Document section —
□ □ □ □ □ □ □
Last night, after a long day of work, and a long evening of collecting used air conditioners from a generous family who is moving to a house with central air, and installing them in our windows in preparation for the heat, a pleasant dinner of leftovers on the back porch by candlelight with my beau, and the end of an episode of Mad Men I had interrupted last week so my gal could get to sleep, I returned to Carl Rogers in his world. He’s telling me about his early life and about how he came to his ideas, what he writes and for whom. This is the wonderful thing about books, about nonfiction in this case, to be able to have what feels like a conversation in my mind with the person whose ideas I wish to understand, who may be dead or far away, or so far out of my social circle that in real life we would never meet.
□ □ □ □ □ □ □
Required work —
1. In the passage about Carl Rogers, where did the writer eat dinner last night?
2. Retype the passage about Carl Rogers between "Last night, after" and "would never meet.", inclusive.
The entries that come next aren't needed.
□ □ □ □ □ □ □
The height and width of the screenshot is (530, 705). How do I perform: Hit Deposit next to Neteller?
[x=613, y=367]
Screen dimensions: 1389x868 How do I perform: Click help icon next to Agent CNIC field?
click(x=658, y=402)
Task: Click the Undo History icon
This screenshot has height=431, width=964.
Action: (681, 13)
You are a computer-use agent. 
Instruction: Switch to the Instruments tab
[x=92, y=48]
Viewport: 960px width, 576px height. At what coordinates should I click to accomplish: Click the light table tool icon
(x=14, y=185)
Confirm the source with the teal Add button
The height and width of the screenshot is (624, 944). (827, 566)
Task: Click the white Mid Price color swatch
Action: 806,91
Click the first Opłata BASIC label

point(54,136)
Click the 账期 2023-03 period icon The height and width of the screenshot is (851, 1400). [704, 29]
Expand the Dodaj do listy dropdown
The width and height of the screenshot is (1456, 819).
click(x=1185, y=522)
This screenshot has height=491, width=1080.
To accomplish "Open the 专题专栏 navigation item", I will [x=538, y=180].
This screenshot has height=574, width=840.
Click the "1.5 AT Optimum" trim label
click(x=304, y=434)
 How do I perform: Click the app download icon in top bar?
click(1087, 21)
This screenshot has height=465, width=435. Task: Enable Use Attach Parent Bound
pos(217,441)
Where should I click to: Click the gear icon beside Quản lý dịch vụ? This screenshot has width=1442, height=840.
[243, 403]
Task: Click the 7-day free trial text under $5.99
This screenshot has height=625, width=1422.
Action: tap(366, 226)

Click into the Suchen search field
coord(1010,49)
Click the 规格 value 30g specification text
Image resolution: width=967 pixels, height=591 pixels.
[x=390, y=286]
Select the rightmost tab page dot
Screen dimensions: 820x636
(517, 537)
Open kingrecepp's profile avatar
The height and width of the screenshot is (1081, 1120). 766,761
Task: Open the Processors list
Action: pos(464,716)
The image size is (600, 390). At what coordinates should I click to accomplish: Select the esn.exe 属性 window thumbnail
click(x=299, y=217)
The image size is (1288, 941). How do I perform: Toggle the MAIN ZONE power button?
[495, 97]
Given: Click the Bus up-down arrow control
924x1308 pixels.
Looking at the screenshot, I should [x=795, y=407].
□ □ □ □ □ □ □
Solutions in order —
1. On the back porch by candlelight.

2.
Last night, after a long day of work, and a long evening of collecting used air conditioners from a generous family who is moving to a house with central air, and installing them in our windows in preparation for the heat, a pleasant dinner of leftovers on the back porch by candlelight with my beau, and the end of an episode of Mad Men I had interrupted last week so my gal could get to sleep, I returned to Carl Rogers in his world. He’s telling me about his early life and about how he came to his ideas, what he writes and for whom. This is the wonderful thing about books, about nonfiction in this case, to be able to have what feels like a conversation in my mind with the person whose ideas I wish to understand, who may be dead or far away, or so far out of my social circle that in real life we would never meet.